> EXTRACTED ENTRIES
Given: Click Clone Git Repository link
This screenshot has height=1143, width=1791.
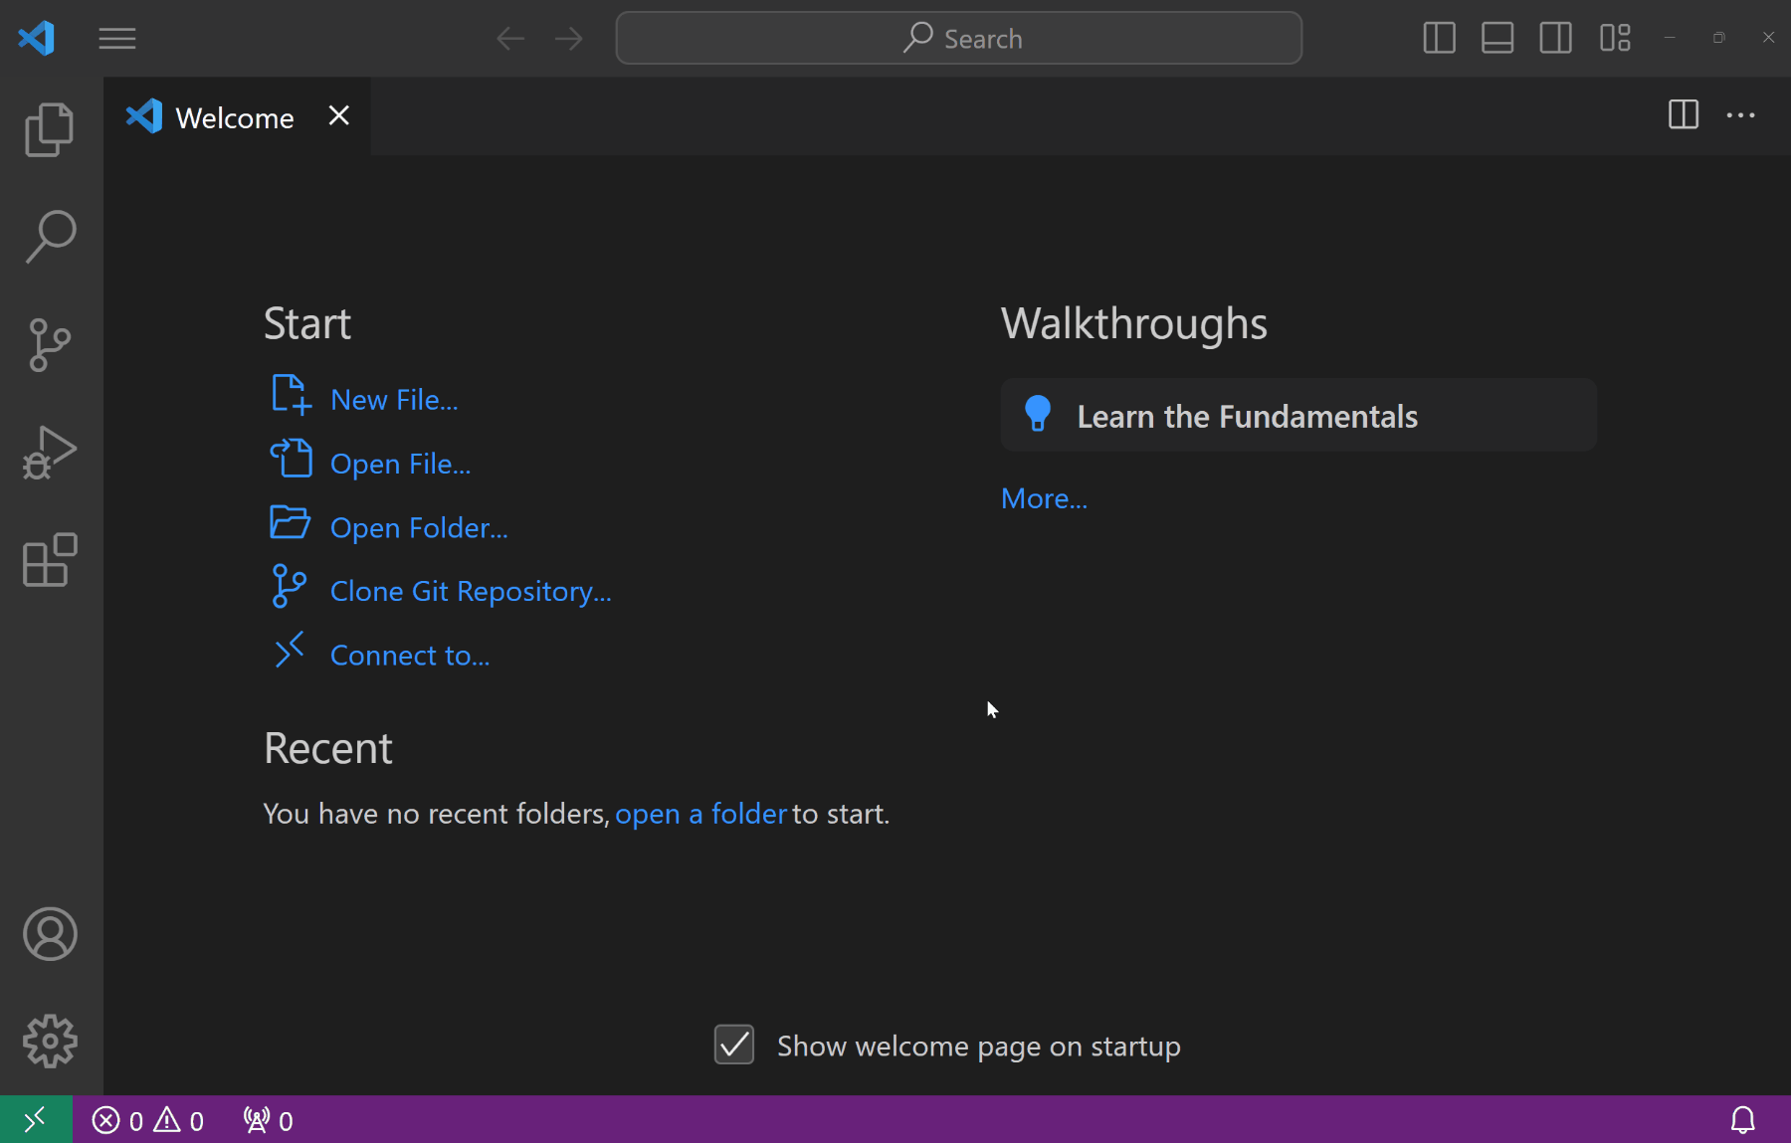Looking at the screenshot, I should click(x=471, y=590).
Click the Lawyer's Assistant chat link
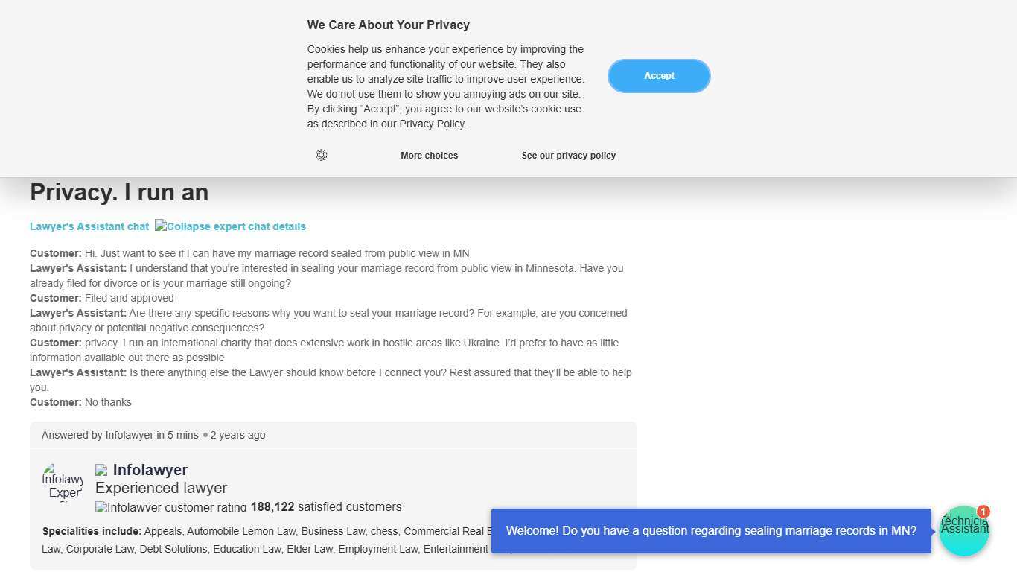The image size is (1017, 572). click(x=89, y=226)
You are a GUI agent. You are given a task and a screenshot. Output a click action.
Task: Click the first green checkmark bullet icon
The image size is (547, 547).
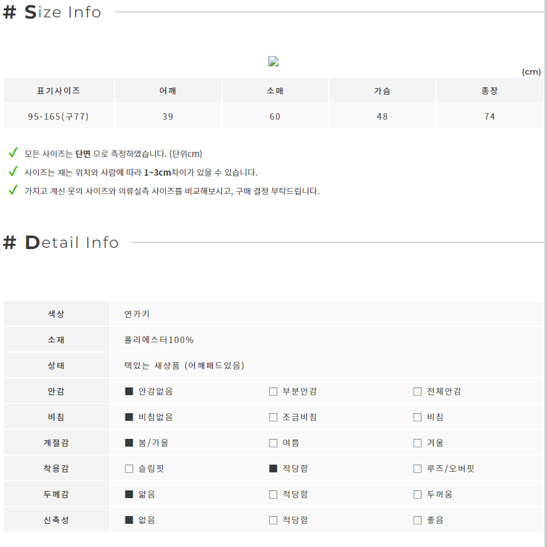click(14, 153)
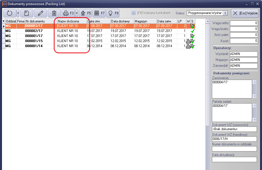Click the lightbulb F9 icon
The image size is (262, 170).
click(x=113, y=13)
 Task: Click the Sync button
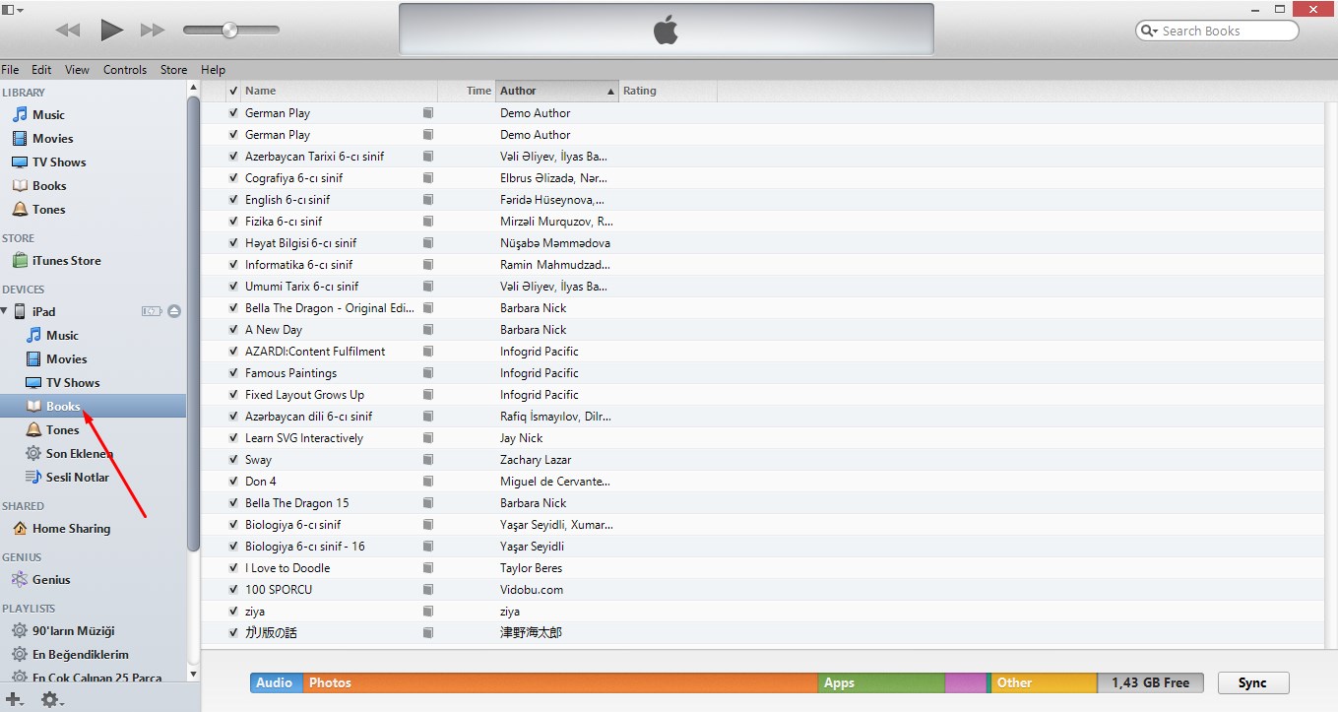point(1252,682)
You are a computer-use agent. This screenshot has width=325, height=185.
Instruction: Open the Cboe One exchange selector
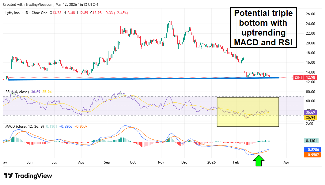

> TASK BRIEF
Reproduce all of the material above word for word, omitting the pictures.

> OUTPUT FOR THIS TASK
Given: Click Clone Git Repository link
This screenshot has height=1143, width=1791.
Looking at the screenshot, I should click(x=471, y=590).
Click the Lawyer's Assistant chat link
The image size is (1017, 572). click(x=89, y=226)
You are a GUI agent. You are given a task and a screenshot. Output a click action.
Task: Click the first green checkmark bullet icon
The image size is (547, 547).
click(14, 153)
Click the lightbulb F9 icon
The image size is (262, 170).
click(x=113, y=13)
 Task: Click the Sync button
point(1252,682)
You are a computer-use agent. This screenshot has width=325, height=185.
Instruction: Open the Cboe One exchange selector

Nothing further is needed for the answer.